For all of you Ötzi fans, The Iceman has been making the news recently.

PBS just aired an informative NOVA episode, “Iceman Reborn”, filming the unique process used to create an identical replica of the Tyrolean mummy. Ötzi’s twin will be available to scientists who are unable to observe the famous ice mummy in person.

Paleo-artist, Gary Staab, worked for five months to reproduce the first of three copies utilizing cutting edge techniques in 3-D printing combined with his extraordinary talent of observation and artistic skill. I loved the program!

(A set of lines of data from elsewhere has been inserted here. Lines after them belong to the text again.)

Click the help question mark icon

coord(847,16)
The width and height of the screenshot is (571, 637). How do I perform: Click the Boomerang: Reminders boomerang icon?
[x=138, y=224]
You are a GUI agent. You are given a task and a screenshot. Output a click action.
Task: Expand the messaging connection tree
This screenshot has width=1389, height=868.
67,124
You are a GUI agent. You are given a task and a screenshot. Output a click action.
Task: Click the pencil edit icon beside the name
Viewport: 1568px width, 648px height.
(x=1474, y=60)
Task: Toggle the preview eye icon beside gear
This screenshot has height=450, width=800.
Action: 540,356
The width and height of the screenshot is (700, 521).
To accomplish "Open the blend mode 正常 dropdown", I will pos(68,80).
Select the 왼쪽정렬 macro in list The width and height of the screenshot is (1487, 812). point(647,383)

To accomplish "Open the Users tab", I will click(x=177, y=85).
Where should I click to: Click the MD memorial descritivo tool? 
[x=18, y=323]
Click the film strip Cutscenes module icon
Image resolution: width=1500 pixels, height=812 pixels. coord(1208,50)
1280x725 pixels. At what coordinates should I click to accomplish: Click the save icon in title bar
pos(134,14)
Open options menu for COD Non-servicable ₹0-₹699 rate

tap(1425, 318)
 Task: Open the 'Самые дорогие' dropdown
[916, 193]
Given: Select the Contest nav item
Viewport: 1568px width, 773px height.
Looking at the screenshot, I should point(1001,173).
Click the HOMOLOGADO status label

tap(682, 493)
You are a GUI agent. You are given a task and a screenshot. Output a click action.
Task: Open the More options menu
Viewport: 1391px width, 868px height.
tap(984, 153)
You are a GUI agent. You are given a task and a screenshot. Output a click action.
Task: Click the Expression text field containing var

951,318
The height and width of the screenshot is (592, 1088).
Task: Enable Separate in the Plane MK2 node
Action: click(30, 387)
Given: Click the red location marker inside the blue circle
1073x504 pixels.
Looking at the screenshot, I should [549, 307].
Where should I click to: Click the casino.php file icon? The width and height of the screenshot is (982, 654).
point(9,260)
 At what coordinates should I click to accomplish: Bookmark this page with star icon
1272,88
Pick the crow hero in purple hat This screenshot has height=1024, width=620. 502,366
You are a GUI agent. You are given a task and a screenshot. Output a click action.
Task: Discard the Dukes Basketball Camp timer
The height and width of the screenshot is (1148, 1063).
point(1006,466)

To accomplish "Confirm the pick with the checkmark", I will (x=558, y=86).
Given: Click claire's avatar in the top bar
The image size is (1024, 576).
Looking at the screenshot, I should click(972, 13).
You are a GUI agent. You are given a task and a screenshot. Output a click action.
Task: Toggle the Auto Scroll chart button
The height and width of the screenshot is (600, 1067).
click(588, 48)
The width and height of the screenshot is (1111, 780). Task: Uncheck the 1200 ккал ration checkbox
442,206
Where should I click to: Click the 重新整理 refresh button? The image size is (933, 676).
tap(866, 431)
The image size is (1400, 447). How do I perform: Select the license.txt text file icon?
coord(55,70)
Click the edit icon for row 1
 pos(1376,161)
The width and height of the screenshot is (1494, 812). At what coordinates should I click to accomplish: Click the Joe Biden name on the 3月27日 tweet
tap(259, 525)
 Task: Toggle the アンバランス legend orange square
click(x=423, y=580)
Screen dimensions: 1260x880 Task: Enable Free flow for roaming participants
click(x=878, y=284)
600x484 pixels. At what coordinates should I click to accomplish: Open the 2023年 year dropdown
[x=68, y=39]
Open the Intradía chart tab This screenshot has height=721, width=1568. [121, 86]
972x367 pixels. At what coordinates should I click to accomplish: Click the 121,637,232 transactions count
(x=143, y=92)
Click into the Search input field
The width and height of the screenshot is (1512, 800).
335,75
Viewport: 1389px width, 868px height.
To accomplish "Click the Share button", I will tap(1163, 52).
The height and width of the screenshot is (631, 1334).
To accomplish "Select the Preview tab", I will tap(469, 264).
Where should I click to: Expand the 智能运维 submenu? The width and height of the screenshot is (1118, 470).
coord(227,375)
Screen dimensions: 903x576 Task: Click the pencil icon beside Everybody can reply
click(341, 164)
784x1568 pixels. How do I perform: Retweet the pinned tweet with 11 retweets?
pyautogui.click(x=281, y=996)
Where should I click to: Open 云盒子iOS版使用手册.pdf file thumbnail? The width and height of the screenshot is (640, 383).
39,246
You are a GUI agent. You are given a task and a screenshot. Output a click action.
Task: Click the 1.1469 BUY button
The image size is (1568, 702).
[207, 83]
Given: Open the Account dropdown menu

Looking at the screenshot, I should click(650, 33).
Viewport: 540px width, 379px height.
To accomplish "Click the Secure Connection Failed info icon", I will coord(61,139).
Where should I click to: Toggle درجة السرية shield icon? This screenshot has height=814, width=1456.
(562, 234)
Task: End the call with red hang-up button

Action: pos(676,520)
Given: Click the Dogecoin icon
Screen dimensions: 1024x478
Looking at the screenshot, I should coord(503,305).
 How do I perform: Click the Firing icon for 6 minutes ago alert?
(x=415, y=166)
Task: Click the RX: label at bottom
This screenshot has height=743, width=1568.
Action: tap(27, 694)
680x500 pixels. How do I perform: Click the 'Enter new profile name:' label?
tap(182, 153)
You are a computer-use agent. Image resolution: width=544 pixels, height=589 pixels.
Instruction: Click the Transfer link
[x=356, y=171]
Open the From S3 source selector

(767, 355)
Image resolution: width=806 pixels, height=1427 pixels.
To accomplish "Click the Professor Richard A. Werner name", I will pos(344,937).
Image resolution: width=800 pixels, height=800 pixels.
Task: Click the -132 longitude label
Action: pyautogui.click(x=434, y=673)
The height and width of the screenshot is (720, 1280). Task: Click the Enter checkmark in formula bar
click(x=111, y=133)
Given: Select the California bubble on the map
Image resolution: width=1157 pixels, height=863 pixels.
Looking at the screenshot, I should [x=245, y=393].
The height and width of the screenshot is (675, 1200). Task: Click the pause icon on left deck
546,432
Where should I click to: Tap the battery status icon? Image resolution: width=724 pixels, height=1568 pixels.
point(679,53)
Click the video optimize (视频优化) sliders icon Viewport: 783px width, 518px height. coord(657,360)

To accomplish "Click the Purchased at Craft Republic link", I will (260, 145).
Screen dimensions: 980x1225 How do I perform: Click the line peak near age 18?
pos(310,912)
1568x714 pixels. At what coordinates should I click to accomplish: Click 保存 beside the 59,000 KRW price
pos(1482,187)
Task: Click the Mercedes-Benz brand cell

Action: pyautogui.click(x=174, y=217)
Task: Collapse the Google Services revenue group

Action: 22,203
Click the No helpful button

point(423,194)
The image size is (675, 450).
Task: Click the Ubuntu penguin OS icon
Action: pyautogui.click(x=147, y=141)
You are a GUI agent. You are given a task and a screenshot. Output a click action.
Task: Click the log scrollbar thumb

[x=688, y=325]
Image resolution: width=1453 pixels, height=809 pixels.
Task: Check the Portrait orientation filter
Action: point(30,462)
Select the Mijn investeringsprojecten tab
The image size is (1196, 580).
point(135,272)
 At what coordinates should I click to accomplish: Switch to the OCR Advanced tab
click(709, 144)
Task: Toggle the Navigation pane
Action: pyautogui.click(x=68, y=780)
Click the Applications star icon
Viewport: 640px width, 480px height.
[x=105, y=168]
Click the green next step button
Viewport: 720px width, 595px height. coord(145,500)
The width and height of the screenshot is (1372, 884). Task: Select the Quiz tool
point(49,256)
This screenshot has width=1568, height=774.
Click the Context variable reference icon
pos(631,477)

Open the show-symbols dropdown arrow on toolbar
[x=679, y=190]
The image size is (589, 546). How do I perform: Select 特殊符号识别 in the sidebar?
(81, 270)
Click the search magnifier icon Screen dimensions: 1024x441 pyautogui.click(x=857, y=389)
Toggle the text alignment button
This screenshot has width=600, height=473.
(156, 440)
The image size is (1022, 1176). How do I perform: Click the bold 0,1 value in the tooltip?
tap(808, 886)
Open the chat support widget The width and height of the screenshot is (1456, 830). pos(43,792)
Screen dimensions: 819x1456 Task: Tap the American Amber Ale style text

Read an interview with artist, Gary Staab at the Smithsonian: http://goo.gl/ZZHSOz

Or, watch the PBS NOVA episode at: http://www.pbs.org/video/2365669542/

In other Ötzi news – The Iceman Speaks! Well … not quite. Scientists are in the process of recreating Ötzi’s vocal tract, including his vocal cords and mouth. The experiment will then combine the replica with software that will approximate what Ötzi’s voice sounded like 5,300 years ago.

Of course scientists have no idea what language was spoken by the famous Tyrolean, since the earliest written inscriptions by humans appear around 1500 BC. Ötzi’s birth date is between 3359 and 3105 BC. According to project coordinator, Francesco Avanzini, “We should be able to recreate the timbre of his vowel sounds and, I hope, even create simulation of consonants.” How exciting!

Click here to read the article “Can mummies talk? Scientists find out” by The Christian Science Monitor.

See more photos of Ötzi, published in the March 2016 issue of National Geographic, click here.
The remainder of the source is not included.